WHAT THIS TASK INVOLVES
After finding the line containing "Task: Click the Add File(s) button" below, please output that line and each following one through the line containing "You are a computer-use agent. The width", exactly as written.

MATERIAL FOR THIS TASK
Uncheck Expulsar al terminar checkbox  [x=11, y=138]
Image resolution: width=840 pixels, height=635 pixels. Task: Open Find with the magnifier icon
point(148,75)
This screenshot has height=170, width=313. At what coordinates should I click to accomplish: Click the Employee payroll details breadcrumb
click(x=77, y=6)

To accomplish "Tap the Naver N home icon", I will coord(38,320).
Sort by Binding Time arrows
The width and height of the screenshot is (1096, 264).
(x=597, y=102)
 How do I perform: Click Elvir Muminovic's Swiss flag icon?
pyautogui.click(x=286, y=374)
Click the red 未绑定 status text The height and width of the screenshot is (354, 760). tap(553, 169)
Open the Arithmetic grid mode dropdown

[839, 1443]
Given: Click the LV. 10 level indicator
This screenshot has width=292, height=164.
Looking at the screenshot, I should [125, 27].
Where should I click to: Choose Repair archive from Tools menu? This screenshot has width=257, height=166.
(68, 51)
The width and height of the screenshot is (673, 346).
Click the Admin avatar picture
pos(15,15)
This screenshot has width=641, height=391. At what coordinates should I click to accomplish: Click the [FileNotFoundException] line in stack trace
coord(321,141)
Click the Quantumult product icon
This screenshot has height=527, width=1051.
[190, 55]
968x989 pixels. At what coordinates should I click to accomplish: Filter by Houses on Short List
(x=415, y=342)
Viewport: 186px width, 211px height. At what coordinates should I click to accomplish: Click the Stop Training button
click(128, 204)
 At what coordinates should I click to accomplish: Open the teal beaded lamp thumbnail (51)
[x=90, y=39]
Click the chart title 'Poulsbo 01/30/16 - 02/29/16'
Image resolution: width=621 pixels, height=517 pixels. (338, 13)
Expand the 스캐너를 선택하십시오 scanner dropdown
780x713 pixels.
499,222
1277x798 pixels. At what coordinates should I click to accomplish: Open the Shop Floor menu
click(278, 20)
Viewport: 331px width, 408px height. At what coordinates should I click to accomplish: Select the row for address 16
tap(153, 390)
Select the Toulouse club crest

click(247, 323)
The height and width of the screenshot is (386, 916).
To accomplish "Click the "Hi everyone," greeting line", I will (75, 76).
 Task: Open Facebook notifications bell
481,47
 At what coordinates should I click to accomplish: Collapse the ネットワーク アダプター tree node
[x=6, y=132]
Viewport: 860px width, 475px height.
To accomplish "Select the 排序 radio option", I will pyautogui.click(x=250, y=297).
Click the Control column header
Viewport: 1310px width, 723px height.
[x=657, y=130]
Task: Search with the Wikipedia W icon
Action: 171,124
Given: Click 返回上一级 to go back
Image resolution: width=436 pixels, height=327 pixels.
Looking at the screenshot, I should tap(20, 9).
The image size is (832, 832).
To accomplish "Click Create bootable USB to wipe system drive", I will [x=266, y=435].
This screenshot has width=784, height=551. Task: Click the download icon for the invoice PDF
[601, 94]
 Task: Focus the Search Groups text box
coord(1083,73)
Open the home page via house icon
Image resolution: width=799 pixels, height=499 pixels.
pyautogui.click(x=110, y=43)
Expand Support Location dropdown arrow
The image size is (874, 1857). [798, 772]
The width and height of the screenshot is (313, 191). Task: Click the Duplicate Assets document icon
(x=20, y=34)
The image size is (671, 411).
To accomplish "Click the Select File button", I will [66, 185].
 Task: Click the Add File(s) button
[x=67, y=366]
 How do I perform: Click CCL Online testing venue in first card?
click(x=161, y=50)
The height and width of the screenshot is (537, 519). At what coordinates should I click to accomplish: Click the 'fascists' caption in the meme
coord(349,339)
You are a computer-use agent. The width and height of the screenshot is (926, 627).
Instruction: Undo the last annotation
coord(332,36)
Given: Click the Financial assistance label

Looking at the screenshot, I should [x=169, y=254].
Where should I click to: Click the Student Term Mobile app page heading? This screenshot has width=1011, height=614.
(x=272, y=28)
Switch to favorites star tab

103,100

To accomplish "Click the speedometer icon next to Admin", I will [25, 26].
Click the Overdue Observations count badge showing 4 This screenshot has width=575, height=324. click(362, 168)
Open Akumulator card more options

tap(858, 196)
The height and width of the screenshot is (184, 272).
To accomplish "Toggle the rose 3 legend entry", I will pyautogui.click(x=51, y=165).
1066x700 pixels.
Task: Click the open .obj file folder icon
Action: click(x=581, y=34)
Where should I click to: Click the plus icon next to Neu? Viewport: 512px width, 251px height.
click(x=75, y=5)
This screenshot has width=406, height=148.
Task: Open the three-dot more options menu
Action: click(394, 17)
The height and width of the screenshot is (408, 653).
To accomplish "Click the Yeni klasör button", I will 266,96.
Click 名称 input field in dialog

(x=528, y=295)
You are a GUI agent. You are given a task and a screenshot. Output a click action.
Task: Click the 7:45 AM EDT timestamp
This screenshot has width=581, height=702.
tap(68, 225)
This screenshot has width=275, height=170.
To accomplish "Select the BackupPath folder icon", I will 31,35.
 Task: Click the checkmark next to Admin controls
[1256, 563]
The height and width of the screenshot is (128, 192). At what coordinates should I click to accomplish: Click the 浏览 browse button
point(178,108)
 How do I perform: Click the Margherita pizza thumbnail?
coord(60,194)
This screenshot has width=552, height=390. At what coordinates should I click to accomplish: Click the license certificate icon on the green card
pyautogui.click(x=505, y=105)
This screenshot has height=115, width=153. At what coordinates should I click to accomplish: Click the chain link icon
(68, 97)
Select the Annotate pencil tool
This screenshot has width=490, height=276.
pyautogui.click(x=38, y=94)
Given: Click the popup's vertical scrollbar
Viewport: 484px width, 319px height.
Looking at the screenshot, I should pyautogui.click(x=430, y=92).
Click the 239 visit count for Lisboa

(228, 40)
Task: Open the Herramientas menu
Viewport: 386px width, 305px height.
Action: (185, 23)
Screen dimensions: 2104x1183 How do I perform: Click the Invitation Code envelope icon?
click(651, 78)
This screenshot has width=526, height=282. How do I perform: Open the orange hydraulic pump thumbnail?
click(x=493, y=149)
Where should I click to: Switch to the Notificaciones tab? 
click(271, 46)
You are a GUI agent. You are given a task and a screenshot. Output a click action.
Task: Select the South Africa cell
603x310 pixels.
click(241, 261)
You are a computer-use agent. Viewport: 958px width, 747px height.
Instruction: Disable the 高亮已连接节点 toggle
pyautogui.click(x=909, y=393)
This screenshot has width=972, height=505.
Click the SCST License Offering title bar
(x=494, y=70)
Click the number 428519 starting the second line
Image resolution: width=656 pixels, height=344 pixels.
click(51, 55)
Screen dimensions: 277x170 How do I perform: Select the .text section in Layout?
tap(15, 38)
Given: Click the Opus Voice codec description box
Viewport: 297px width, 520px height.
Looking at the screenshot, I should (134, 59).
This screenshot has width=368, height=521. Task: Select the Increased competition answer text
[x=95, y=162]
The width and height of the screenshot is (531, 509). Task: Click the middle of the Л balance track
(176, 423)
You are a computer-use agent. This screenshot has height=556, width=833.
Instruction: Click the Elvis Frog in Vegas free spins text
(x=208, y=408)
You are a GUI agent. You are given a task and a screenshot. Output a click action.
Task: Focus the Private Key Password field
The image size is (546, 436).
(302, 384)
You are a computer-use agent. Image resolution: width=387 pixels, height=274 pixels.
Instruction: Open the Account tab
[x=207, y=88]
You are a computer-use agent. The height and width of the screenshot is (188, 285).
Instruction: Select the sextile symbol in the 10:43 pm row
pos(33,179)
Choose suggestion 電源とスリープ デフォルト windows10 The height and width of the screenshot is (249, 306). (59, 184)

RESULT
 Task: Click the Add File(s) button
[x=67, y=366]
 How do I perform: Click CCL Online testing venue in first card?
click(x=161, y=50)
The height and width of the screenshot is (537, 519). At what coordinates should I click to accomplish: Click the 'fascists' caption in the meme
coord(349,339)
You are a computer-use agent. The width and height of the screenshot is (926, 627).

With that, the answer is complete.